- [YOUR INSTRUCTIONS]: Please return every line of the records below that holds the word "computer".

- [DATASET RECORDS]:

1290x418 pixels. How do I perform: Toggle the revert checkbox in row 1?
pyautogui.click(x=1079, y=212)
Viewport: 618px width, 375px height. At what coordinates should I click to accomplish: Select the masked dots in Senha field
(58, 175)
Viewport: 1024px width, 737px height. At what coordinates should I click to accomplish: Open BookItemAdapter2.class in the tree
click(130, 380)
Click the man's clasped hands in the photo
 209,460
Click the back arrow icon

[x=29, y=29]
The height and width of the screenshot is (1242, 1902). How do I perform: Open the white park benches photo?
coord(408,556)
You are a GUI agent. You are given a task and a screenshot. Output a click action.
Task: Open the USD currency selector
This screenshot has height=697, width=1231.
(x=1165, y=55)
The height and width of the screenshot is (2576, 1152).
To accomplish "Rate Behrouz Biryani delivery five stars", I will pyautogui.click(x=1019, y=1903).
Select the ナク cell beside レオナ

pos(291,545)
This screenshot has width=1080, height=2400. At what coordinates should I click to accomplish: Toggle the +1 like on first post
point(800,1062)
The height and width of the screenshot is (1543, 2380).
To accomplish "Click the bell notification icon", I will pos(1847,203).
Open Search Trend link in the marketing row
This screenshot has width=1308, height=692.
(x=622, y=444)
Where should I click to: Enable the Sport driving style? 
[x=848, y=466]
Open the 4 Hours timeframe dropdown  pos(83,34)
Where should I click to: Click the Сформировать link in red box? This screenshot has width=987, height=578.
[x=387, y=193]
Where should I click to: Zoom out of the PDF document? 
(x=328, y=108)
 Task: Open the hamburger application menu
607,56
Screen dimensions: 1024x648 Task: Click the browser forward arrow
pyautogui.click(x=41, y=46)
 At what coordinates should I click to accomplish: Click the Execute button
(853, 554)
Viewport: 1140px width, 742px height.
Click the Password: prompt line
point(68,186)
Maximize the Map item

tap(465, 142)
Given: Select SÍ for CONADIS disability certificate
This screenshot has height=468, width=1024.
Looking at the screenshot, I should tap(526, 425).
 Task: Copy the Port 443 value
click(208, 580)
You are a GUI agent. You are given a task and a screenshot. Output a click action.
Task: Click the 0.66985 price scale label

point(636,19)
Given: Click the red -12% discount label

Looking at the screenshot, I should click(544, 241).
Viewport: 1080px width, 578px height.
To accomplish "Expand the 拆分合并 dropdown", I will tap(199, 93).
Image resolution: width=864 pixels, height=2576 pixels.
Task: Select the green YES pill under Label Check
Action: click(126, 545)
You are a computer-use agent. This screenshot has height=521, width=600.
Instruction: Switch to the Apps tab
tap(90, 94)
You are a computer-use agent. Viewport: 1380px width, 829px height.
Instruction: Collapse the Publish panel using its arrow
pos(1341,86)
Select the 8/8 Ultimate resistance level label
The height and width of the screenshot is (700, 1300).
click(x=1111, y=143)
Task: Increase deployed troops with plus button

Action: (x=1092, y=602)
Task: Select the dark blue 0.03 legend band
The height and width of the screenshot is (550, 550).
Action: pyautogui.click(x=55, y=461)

- [RESULT OF THIS TASK]:
You are a computer-use agent. This screenshot has height=521, width=600.
You are a computer-use agent. Viewport: 1380px width, 829px height.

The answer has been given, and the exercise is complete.